Final answer:
U-235 does not spontaneously split as it requires a neutron to become unstable U-236, which then fissions into two smaller nuclei, releasing two or three neutrons. This variability in the number of neutrons ensures the possibility of a sustained nuclear chain reaction, which is essential for nuclear power or bombs.
Step-by-step explanation:
The question is concerned with why U-235 does not spontaneously split into two smaller daughter nuclei, releasing only two neutrons instead of the three that are typically observed in nuclear fission. In the fission process of U-235, after absorbing a neutron, the nucleus becomes U-236, which is highly unstable.
This nucleus then splits into two smaller, not necessarily equal, daughter nuclei and releases a varying number of neutrons, typically two or three. This variability is due to the different possible combinations of the daughter nuclei and the fact that uranium-235 fission does not produce a single unique outcome but a distribution of different pairs of fission products.
The phrase 'nuclear fission chain reaction' describes the process where the neutrons released from one fission event can go on to induce additional fissions, potentially resulting in a self-sustaining chain reaction. This is crucial for both controlled nuclear power generation and uncontrolled explosive scenarios.
The production of two or three neutrons per fission event is critical, as it ensures that at least some of the released neutrons will encounter other U-235 nuclei to maintain the chain reaction, despite some neutrons being lost or absorbed by other isotopes such as uranium-238.

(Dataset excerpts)
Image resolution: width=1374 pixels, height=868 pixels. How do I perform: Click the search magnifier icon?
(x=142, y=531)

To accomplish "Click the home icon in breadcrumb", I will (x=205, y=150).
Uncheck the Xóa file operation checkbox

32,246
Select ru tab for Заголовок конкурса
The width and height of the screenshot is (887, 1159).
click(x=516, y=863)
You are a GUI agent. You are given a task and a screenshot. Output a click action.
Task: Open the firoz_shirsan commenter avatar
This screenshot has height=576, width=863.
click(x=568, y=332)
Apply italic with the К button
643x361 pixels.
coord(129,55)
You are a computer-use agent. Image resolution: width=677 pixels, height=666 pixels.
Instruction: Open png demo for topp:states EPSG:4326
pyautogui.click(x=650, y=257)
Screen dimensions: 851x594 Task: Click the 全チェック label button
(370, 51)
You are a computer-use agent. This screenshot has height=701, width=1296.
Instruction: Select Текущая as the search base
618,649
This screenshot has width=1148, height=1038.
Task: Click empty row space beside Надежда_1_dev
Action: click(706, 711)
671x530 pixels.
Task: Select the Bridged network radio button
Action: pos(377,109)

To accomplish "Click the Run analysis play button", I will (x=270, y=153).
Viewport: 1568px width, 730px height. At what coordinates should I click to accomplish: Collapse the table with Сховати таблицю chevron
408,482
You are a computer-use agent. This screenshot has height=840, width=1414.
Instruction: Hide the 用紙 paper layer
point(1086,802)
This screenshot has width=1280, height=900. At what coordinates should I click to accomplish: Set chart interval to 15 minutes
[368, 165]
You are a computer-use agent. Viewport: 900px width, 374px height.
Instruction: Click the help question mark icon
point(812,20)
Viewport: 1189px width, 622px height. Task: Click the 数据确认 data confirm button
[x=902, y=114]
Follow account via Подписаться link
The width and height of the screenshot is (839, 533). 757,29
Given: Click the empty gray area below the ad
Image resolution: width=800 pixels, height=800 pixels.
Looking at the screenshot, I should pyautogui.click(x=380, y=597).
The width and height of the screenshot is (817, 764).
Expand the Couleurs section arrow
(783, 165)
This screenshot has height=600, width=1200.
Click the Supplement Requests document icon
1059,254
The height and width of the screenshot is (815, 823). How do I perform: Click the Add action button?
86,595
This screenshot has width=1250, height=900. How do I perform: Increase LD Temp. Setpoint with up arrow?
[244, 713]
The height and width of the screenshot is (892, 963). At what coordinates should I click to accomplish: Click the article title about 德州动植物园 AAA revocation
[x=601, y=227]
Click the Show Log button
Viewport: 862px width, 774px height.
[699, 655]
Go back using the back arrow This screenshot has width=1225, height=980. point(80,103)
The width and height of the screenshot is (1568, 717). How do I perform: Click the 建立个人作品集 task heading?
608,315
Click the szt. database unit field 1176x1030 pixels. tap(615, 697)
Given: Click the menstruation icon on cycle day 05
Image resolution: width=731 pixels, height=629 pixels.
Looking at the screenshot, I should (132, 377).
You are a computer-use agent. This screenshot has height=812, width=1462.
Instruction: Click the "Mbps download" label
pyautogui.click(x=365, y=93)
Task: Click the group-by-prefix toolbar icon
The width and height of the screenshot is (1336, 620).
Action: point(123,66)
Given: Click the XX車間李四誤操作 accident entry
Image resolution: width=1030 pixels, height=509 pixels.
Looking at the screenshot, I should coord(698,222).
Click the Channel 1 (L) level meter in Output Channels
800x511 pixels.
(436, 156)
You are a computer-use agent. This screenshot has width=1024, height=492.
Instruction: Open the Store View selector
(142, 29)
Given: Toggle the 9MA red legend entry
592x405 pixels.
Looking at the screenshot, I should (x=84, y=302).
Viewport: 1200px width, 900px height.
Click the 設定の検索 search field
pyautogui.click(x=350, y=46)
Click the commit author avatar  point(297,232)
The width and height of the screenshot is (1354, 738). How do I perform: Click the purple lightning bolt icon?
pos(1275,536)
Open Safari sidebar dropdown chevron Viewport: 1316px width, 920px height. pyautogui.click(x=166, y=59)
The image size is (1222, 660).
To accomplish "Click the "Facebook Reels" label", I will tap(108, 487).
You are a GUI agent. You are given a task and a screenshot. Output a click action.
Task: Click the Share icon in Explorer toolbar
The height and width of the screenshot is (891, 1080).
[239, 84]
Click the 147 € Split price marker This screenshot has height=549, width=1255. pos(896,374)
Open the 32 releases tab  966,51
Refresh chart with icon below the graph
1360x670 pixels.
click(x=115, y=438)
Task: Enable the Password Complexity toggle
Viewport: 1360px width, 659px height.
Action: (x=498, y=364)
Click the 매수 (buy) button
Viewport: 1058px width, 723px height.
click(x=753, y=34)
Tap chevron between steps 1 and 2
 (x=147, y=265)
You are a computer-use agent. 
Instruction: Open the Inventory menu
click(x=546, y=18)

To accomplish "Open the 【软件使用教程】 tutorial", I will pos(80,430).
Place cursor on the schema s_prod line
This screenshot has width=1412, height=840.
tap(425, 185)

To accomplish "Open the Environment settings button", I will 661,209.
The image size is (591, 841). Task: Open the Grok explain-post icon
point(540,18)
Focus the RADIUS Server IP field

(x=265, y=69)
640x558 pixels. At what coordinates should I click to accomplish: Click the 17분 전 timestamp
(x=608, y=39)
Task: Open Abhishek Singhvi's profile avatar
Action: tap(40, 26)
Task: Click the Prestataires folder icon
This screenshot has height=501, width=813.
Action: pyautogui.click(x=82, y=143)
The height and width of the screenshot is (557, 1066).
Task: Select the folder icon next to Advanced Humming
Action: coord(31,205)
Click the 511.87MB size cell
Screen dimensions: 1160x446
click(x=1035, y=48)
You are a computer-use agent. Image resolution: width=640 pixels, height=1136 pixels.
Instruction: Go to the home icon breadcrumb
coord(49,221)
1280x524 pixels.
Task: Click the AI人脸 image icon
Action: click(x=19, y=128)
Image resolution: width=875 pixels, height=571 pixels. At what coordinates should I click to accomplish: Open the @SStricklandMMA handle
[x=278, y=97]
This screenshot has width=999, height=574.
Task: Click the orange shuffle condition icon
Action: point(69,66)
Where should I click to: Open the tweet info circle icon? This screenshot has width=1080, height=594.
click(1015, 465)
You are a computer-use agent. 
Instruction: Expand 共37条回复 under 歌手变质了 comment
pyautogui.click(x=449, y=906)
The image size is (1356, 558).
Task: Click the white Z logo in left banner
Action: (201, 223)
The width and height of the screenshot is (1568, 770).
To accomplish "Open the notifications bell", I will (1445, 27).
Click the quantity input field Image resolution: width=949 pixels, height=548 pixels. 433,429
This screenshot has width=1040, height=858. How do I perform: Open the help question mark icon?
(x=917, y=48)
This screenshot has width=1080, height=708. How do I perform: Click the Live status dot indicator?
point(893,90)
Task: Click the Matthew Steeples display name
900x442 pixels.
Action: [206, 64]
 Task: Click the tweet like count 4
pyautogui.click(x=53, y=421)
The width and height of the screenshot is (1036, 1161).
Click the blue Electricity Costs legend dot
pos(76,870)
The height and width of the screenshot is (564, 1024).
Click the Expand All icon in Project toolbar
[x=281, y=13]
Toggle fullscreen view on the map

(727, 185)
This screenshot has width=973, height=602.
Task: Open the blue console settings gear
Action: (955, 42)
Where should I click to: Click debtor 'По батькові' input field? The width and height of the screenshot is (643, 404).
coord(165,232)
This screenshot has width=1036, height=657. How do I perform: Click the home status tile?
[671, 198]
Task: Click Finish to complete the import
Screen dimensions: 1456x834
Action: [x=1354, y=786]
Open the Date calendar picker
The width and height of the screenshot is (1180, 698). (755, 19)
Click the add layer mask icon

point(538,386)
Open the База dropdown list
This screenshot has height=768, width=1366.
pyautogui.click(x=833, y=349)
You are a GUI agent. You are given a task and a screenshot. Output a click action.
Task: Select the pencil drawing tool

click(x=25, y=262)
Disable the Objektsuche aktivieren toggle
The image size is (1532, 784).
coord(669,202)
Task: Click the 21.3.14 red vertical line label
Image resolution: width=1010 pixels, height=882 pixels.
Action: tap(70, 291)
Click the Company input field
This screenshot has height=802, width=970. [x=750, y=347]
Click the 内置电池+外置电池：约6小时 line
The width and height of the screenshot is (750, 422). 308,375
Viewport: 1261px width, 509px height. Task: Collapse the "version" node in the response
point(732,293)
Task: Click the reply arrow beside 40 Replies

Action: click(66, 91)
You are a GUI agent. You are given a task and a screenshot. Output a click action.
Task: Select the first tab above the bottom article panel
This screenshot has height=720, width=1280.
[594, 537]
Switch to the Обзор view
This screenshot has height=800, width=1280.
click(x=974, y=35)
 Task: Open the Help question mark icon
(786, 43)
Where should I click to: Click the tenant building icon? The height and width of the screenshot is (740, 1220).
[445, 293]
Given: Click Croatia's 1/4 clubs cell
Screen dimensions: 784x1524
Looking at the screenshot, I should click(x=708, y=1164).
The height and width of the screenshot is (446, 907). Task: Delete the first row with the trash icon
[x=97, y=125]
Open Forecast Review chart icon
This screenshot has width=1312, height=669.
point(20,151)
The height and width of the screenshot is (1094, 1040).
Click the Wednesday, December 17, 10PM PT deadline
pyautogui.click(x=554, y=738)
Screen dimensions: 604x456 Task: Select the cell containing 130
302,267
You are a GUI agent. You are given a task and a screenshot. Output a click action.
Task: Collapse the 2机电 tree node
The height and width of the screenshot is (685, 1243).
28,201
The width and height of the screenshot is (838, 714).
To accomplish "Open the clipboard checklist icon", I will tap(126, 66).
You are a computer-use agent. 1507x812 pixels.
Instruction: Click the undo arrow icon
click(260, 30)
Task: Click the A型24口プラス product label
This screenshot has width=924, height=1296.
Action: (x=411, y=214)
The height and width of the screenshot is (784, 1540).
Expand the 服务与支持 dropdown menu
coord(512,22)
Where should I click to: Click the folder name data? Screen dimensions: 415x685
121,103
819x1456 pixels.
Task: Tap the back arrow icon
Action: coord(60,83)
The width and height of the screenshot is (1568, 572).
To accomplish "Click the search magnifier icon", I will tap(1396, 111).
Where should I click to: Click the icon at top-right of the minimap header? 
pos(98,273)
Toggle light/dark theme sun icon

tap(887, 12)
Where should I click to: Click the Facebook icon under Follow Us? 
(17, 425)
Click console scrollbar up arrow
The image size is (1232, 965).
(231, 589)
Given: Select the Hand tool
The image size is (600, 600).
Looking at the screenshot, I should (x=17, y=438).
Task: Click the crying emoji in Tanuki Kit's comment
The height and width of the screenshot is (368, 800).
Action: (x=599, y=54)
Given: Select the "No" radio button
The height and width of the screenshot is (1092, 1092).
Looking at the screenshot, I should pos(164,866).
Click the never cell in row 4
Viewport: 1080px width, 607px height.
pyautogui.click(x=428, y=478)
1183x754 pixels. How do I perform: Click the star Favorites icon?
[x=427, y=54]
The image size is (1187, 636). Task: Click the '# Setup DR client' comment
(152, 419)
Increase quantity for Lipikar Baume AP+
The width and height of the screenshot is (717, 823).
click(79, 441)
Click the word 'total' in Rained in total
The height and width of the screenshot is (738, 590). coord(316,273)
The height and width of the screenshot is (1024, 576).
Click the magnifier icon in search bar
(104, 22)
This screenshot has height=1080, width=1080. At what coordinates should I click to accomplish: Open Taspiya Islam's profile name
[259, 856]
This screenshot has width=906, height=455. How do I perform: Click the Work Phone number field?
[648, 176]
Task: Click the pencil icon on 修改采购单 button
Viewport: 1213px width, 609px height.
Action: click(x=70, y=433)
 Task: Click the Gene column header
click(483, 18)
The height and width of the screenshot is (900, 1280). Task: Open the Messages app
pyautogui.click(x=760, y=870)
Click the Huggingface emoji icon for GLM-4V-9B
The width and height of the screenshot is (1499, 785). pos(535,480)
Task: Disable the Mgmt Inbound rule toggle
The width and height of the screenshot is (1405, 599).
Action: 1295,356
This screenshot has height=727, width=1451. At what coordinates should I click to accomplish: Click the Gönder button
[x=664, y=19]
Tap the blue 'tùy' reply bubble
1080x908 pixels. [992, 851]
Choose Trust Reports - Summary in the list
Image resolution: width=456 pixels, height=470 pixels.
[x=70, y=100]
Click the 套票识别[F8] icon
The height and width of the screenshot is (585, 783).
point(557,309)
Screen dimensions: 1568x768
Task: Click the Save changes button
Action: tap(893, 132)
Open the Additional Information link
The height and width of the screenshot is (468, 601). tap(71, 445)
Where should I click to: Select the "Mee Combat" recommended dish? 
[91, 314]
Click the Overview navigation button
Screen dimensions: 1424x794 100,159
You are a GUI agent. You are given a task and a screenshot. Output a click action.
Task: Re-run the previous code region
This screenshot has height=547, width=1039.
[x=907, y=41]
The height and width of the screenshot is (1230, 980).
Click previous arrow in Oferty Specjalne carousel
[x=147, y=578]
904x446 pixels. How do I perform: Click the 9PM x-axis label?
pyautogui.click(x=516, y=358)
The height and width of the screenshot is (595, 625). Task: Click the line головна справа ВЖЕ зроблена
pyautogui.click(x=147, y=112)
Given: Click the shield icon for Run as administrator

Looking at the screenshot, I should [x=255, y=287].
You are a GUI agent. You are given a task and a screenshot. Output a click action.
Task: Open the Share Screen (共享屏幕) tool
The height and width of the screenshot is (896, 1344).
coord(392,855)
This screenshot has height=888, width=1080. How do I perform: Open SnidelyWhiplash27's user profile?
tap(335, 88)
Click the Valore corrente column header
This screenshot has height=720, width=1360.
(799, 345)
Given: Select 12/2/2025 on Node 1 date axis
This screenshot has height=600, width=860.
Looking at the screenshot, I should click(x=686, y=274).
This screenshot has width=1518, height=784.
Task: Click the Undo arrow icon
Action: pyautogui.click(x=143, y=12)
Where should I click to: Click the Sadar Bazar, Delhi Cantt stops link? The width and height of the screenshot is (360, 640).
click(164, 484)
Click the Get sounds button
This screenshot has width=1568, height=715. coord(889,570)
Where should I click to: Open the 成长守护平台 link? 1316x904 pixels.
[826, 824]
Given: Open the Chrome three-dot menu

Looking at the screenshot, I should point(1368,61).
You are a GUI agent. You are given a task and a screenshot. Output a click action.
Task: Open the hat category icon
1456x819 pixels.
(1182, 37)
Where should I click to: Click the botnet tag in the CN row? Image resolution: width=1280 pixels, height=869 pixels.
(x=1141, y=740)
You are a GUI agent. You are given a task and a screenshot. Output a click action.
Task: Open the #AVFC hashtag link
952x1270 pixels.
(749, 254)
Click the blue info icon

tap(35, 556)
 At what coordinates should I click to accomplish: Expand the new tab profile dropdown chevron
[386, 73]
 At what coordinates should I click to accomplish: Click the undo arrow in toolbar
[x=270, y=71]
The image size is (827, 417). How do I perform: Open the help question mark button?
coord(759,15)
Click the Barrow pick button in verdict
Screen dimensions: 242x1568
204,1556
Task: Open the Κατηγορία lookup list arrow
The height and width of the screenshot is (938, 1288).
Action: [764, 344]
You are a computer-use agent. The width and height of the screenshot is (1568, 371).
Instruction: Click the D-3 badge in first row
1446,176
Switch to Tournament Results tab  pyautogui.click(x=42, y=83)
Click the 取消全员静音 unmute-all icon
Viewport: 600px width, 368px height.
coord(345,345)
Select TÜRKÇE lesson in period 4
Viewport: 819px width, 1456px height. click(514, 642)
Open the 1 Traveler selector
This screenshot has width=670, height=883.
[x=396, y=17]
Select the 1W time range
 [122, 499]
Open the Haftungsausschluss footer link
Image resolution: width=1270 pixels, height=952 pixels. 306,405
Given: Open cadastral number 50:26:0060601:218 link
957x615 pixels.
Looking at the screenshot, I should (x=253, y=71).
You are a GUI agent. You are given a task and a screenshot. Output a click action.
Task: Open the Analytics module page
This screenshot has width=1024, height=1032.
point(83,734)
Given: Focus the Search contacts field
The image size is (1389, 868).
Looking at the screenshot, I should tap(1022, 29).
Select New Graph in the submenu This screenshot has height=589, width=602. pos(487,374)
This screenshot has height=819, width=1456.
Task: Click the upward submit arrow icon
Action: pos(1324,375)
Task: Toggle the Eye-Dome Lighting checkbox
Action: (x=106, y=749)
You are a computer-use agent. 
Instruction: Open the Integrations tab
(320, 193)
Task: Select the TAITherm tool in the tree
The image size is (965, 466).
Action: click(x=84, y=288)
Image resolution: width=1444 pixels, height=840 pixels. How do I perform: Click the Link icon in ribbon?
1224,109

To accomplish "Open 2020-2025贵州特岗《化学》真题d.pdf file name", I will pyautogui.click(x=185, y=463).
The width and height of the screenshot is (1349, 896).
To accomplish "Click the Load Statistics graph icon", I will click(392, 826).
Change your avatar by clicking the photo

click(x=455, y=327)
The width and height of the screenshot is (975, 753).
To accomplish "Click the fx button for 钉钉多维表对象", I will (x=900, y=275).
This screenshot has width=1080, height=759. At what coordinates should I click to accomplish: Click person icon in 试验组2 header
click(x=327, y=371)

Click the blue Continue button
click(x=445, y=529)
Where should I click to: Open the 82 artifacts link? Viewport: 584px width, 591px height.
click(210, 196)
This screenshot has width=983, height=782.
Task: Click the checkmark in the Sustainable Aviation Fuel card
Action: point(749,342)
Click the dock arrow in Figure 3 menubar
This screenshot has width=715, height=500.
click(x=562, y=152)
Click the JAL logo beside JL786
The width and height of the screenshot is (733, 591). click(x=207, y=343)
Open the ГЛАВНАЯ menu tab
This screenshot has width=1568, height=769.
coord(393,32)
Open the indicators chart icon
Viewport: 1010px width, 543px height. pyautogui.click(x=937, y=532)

• [TASK INSTRUCTIONS]:
Please state what U-235 becomes after absorbing a neutron, according to the fission explanation above.

• [EXERCISE RESPONSE]:
It becomes U-236, which is highly unstable.